- **Work required**:
Return each line of the records below in which the string "section" turns up.

(Stored items)
:::::

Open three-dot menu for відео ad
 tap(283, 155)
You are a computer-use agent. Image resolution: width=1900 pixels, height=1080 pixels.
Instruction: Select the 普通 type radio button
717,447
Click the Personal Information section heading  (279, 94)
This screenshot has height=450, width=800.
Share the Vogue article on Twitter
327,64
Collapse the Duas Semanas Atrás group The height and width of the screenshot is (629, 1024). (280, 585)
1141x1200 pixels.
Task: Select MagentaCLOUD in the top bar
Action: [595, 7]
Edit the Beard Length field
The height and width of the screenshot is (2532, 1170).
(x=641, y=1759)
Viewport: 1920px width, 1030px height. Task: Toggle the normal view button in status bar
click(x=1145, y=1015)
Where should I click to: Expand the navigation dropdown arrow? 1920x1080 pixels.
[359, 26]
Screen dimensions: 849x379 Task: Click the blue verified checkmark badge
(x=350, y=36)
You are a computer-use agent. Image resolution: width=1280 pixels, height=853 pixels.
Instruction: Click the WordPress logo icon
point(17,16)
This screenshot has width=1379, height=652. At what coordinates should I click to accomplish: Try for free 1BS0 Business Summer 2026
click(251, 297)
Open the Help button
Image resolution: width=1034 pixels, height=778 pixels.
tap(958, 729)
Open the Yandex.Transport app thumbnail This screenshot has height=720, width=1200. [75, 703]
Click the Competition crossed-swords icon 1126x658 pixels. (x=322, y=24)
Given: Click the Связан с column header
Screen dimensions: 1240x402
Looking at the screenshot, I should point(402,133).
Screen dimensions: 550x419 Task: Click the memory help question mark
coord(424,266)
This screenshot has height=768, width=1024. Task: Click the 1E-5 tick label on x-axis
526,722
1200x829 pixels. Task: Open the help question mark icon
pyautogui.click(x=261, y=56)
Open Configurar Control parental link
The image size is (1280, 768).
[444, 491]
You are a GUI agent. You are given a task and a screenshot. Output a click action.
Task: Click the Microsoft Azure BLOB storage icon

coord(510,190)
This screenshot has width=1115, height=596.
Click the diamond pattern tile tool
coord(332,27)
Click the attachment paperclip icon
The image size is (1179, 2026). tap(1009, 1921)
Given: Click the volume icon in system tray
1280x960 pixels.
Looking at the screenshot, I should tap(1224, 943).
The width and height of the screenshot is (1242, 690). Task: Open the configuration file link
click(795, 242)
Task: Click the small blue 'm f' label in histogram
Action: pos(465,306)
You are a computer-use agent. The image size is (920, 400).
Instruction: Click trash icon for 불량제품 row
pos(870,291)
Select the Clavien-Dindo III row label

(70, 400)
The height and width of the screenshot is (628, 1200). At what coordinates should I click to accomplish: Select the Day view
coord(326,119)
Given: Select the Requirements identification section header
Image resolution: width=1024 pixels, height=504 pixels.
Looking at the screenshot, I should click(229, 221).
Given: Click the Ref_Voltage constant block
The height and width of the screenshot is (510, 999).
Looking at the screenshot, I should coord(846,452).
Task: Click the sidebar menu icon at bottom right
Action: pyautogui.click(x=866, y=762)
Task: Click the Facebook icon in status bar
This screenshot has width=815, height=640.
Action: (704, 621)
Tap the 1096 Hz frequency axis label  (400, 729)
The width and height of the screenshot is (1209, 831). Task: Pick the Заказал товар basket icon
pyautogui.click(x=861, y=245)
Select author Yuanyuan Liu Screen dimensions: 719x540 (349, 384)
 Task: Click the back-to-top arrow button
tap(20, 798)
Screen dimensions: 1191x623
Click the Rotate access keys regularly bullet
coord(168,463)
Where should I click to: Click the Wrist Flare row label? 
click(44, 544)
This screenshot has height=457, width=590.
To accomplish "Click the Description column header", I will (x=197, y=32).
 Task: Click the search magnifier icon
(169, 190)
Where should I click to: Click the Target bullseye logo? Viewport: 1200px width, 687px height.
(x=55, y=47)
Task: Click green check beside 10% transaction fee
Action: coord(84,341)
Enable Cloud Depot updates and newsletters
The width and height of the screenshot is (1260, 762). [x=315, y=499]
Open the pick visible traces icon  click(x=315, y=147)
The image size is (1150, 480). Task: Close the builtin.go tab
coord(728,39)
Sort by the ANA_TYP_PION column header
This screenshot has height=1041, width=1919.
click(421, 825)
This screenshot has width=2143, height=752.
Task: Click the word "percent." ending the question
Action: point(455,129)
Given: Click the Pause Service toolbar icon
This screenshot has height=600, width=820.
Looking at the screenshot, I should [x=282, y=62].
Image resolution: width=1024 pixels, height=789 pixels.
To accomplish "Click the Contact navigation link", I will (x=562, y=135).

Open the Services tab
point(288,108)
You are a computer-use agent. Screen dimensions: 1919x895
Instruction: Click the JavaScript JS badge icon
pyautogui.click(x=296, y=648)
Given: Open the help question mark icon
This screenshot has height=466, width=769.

:::::

- **Reply to the task**:
Click the Personal Information section heading  (279, 94)
Given: Select the Requirements identification section header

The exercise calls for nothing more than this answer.